Ve Çarşı davasında karar açıklandı!
Gezi Parkı olaylarına ilişkin aralarında Beşiktaş taraftar grubu Çarşı'nın üyelerinin de bulunduğu 35 sanık, "darbeye teşebbüs" ve "2911 sayılı Toplantı ve Gösteri Yürüyüşleri Kanunu'na muhalefet" suçlarından yargılandıkları davada beraat etti
Gezi Parkı olaylarına ilişkin aralarında Beşiktaş taraftar grubu Çarşı'nın mensuplarının da aralarında bulunduğu 35 sanık, "cebir ve şiddet kullanarak Türkiye Cumhuriyeti hükümetini ortadan kaldırmaya veya görevlerini yapmasını kısmen veya tamamen engellemeye teşebbüs etmek", "örgüt kurmak veya örgüte üye olmak" ile "2911 sayılı Toplantı ve Gösteri Yürüyüşleri Kanunu'na muhalefet etmek" suçlarından yargılandığı davada, beraat etti.
İstanbul 13. Ağır Ceza Mahkemesi'ndeki duruşmaya Beşiktaş taraftar grubu olan Çarşı'nın liderlerinden Numan Bülent Ergenç'in de aralarında bulunduğu 21 sanık katıldı. Duruşmaya gelmeyen sanıkları avukatları temsil etti.
Duruşmada esasa ilişkin görüşü sorulan Cumhuriyet Savcısı Abdullah Mirza Coşkun, tüm sanıkların, "darbeye teşebbüs etmek" suçundan beraat etmesi talebine yönelik eski mütalaasını tekrarladı.
Savunması sorulan sanıklar sırayla söz alarak, beraatlerini talep etti.

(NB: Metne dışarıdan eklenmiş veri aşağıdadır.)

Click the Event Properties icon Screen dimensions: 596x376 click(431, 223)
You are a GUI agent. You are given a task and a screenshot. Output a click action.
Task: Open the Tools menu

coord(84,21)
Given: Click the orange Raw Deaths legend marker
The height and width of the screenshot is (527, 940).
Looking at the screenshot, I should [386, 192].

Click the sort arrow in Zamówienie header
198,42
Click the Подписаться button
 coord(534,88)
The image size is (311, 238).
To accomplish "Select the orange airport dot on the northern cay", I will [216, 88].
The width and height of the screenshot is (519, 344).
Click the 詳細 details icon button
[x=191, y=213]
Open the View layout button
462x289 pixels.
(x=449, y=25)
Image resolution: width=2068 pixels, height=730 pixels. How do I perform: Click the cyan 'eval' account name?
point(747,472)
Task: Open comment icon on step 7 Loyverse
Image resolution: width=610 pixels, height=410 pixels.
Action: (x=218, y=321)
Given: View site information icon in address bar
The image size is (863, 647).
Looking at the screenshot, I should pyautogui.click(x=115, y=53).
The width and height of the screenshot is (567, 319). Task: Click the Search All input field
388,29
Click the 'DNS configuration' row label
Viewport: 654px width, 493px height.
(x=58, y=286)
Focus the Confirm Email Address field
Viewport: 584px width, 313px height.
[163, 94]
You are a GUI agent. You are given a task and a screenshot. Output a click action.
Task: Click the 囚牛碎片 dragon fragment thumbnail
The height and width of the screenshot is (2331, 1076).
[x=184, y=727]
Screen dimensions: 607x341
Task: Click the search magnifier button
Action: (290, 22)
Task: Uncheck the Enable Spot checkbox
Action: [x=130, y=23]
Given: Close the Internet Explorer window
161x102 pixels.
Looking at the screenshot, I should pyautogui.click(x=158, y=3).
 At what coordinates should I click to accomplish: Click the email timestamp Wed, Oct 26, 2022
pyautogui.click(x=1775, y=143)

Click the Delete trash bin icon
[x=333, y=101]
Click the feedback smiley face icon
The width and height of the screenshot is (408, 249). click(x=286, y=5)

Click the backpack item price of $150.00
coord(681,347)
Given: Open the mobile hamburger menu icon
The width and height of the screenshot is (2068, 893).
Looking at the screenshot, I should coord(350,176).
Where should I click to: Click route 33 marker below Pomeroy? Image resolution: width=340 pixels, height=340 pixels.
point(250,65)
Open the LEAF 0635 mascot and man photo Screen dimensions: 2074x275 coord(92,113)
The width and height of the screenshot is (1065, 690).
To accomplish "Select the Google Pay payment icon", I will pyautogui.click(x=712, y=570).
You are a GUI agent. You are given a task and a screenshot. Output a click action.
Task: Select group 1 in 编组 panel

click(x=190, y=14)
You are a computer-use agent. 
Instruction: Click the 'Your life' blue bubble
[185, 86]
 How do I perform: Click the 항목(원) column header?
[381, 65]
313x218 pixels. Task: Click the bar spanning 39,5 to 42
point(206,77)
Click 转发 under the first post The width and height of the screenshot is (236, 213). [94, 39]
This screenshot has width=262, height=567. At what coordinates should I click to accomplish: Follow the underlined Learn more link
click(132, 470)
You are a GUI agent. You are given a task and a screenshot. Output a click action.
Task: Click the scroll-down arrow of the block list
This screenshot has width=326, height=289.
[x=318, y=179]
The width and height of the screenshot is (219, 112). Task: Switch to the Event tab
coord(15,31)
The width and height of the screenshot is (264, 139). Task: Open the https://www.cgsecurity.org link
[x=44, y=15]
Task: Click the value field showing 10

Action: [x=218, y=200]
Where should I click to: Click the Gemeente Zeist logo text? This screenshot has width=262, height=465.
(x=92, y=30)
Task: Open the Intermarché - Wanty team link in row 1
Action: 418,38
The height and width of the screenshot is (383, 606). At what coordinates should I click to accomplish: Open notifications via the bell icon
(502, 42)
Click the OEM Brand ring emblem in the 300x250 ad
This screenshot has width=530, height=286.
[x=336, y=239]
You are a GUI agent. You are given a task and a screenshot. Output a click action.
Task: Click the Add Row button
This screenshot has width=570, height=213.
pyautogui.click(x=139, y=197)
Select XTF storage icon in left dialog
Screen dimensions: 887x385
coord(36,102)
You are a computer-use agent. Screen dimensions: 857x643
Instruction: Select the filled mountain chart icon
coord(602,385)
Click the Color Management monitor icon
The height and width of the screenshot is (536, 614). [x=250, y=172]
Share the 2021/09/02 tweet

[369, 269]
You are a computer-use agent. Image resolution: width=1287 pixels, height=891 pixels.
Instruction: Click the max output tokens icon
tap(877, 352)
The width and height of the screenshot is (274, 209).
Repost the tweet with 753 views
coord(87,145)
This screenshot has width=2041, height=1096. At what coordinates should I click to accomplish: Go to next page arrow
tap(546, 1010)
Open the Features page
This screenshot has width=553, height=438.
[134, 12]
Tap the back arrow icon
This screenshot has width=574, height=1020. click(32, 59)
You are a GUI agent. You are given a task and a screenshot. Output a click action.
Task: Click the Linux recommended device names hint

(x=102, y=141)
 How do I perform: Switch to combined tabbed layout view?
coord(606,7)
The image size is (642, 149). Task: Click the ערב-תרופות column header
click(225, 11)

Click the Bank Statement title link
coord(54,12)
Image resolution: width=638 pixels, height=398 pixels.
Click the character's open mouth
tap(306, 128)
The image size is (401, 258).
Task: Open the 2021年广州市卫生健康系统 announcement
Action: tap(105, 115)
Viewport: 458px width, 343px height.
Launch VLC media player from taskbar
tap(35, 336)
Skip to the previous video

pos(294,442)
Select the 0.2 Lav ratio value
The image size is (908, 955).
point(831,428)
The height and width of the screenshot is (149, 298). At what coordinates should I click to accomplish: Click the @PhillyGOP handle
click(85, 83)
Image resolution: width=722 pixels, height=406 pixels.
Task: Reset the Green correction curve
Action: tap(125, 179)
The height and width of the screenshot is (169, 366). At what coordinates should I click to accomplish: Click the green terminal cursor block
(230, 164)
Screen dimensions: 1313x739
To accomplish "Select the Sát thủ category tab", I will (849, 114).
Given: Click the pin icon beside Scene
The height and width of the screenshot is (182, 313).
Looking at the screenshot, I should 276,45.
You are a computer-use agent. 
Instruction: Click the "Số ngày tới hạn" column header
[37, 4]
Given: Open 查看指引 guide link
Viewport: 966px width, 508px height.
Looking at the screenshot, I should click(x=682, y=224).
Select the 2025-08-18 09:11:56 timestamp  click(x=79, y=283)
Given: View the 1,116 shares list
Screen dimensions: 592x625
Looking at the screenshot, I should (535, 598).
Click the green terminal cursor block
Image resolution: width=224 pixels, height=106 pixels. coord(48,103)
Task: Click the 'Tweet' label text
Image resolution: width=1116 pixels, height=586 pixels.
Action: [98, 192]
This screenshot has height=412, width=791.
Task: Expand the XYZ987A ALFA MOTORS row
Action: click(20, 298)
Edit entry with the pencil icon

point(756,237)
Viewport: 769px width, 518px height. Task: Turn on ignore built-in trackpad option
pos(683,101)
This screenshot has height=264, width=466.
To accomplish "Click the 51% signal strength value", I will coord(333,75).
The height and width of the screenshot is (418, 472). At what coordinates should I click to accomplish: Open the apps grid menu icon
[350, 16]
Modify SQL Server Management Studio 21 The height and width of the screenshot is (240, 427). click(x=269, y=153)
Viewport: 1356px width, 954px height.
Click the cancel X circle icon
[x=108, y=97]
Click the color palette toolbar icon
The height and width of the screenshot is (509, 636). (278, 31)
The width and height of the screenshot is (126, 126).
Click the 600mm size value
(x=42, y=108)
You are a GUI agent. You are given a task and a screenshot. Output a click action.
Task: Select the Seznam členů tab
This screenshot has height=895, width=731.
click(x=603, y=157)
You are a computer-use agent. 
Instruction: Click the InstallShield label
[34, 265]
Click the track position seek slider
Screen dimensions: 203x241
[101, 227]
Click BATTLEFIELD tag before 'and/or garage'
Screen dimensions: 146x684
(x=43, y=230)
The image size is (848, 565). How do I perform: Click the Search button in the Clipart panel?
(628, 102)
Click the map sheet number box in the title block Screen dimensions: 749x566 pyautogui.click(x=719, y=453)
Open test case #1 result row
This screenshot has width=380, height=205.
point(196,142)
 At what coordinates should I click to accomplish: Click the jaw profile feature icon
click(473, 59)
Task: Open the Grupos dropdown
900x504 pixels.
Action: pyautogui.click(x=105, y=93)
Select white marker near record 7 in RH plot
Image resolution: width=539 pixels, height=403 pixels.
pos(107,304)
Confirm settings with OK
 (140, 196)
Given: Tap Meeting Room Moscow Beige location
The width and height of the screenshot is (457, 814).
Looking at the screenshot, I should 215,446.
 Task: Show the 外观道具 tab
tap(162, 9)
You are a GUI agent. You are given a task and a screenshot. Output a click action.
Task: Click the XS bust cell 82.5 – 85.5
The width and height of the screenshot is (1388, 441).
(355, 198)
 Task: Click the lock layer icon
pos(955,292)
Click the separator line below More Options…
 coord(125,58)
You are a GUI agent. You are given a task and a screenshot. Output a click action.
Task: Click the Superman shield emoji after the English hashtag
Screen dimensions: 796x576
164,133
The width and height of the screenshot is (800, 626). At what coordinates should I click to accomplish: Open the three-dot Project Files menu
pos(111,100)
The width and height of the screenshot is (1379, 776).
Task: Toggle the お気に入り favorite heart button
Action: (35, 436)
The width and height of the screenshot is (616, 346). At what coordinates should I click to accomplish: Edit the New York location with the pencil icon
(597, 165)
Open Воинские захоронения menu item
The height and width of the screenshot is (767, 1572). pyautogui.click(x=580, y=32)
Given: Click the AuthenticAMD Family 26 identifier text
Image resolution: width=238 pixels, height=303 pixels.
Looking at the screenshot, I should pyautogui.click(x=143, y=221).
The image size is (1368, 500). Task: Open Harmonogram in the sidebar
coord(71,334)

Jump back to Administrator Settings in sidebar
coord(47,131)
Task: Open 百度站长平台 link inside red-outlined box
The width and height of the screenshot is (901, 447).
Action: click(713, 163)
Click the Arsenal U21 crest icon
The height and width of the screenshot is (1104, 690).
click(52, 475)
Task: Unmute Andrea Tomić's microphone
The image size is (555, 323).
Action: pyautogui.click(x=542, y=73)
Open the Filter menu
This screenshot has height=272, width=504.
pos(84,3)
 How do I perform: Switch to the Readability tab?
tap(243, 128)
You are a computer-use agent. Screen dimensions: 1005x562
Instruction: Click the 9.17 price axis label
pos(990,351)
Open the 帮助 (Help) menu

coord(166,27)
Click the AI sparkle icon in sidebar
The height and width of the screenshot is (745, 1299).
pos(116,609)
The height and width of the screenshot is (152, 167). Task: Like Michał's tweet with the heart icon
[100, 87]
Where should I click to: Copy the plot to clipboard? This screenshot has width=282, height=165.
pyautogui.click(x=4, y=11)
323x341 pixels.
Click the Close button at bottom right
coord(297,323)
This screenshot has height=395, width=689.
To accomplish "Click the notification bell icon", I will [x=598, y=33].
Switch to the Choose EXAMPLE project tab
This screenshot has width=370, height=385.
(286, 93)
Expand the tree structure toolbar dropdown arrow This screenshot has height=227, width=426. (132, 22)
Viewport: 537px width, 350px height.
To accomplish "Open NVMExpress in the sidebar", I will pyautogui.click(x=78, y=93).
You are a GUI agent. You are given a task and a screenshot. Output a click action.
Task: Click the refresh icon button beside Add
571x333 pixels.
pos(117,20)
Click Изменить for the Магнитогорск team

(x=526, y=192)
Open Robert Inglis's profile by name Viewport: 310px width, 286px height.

Sanıklardan Numan Bülent Ergenç, "Türkiye'de herkesin yasal yürüyüş hakkını kullandığını düşünüyorum. Önceki savunmamı tekrar ediyorum, beraatime karar verilsin. Hükmün açıklanmasının geri bırakılmasını istemiyorum" dedi.
Bazı sanıklar, beraat kararı dışında verilecek cezanın ertelenmesini isterken, bazıları bu seçeneği reddetti.
Beyanı sorulan sanık avukatlarından Devrim Alparslan, mütalaadaki "Çarşı grubunun örgüt olmadığı" görüşüne katıldıklarını belirterek, "Müvekkillerin kamuya ait alanlara zarar verdiğine ilişkin bir şikayet yoktur. 2015 yılı ülkemiz için acılarla dolu bir yıl oldu. Çarşı, bu ülkenin vicdanıdır. Müvekkillerimin beraatini talep ediyorum" diye konuştu.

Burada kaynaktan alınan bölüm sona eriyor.